### INFORMATION SHOWN
--- begin ---
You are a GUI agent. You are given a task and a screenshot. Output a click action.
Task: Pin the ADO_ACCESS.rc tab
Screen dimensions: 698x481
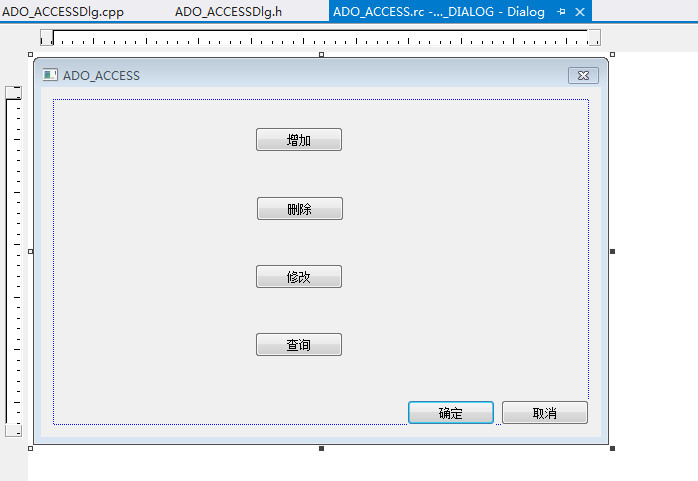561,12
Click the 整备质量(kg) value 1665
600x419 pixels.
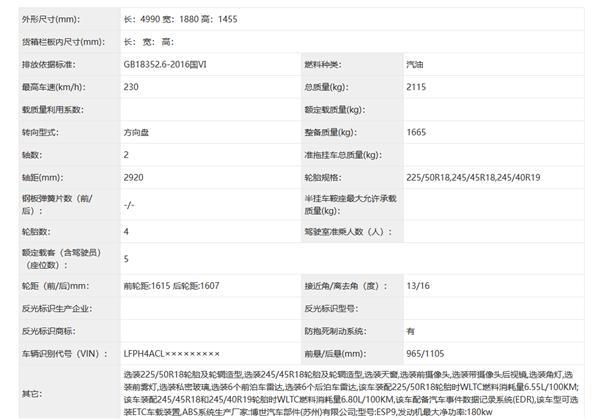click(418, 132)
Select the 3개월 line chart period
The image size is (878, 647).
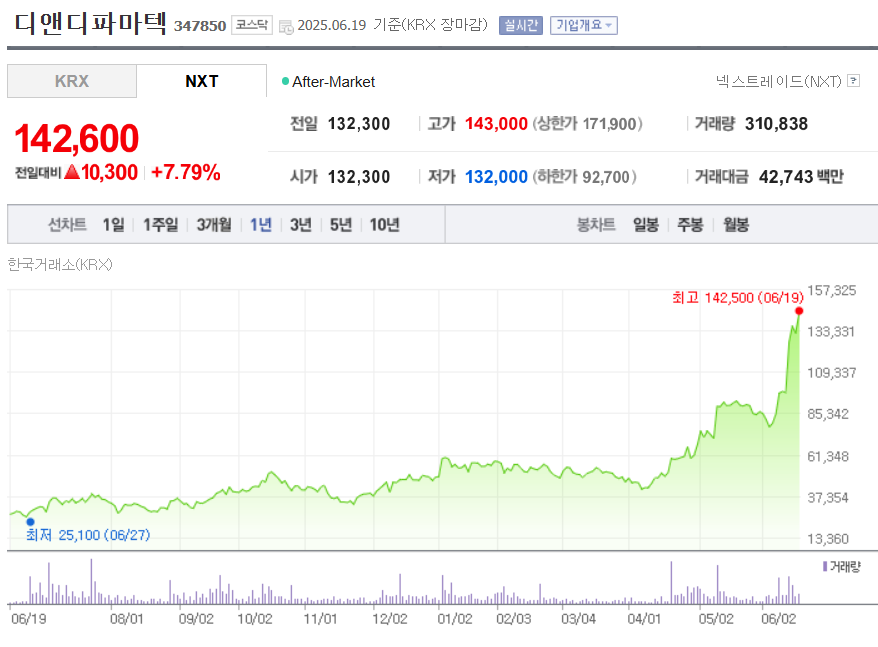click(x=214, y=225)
--- end ---
### DIRECTIONS
Give all the lines above again with "Screen dimensions" substituted by "Screen size" and nothing else changed, leaving out the pictures.

### RESULT OF THIS TASK
You are a GUI agent. You are given a task and a screenshot. Output a click action.
Task: Pin the ADO_ACCESS.rc tab
Screen size: 698x481
561,12
Click the 整备质量(kg) value 1665
600x419 pixels.
click(418, 132)
Select the 3개월 line chart period
The image size is (878, 647).
click(x=214, y=225)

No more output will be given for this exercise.